On peut se poser au moins deux questions simples à propos de l'histoire ;
1 - à quoi sert cette discipline ?
2 - l'histoire se répète-t-elle ?
Si l'on répond par l'affirmative à cette deuxième interrogation, on donne en même temps la réponse à la première, car s'il est vrai que l'histoire peut se répéter elle est donc une discipline nous permettant de mieux comprendre le présent et même de l'anticiper. L'histoire serait donc un moyen d'éclairer notre époque, d'y donner un sens afin d'éviter que ne se répètent des évènements néfastes pour l'humanité. Il ne faut pas oublier bien sûr les autres avantages qu'apporte l'étude de l'histoire, elle répond à des questions philosophiques sur la nature de l'homme, les lois de l'économie ou les relations sociales. L'histoire est aussi un moyen de distraction. C'est dans cet état d'esprit que j'aborde l'histoire. La lecture d'un livre tel que celui de
William Shirer « Le troisième Reich » est particulièrement éclairante pour réfléchir à des évènements qui se déroulent aujourd'hui.

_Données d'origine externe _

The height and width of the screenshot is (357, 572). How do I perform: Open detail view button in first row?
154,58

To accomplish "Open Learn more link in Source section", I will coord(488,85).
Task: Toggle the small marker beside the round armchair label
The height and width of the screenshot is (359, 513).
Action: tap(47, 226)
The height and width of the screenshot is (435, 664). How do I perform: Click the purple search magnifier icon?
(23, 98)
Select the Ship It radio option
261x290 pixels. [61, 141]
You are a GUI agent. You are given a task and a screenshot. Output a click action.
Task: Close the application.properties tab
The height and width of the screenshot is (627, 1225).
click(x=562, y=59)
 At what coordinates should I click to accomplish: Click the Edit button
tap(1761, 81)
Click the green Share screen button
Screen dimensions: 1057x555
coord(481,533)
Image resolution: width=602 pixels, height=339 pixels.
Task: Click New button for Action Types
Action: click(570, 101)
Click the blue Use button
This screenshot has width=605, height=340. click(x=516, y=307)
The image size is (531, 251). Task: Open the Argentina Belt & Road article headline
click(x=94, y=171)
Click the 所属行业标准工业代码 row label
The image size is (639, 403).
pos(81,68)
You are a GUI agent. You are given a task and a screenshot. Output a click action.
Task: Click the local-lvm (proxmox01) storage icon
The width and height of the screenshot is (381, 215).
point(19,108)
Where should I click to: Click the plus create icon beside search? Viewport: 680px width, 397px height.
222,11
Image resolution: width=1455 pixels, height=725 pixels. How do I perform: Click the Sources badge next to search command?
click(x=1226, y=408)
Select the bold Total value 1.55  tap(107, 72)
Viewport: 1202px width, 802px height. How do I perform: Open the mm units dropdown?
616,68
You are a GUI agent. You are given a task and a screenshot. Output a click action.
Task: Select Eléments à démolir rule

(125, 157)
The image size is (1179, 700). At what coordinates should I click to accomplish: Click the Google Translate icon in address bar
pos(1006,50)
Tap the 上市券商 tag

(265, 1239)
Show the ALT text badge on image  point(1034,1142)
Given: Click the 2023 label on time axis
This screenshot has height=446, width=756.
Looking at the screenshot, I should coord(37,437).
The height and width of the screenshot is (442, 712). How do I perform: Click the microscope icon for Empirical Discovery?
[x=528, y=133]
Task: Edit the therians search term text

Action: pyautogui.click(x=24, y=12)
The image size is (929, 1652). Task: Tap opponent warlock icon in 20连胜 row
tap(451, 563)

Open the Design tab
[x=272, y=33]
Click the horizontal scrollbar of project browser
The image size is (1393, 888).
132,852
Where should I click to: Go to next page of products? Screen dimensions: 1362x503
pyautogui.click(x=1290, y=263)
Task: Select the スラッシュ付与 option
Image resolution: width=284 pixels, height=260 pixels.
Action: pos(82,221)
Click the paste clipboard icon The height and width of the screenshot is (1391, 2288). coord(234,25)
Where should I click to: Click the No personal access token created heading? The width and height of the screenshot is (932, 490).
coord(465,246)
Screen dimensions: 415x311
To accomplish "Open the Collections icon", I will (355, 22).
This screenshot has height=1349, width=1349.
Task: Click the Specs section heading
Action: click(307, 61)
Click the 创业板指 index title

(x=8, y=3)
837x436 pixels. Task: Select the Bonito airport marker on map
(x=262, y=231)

L'auteur est un historien et journaliste américain (1904-1993) spécialiste de la Seconde Guerre mondiale. Il a assuré, en tant que correspondant de presse puis de radio, la couverture des annexions nazies de 1938-1939 et du déclenchement de la Seconde Guerre mondiale depuis Berlin même. C'est dire qu'il sait de quoi il parle, car il a été témoin de nombreux évènements et à côtoyé les acteurs de cette période. Après la guerre il a couvert le procès de Nuremberg.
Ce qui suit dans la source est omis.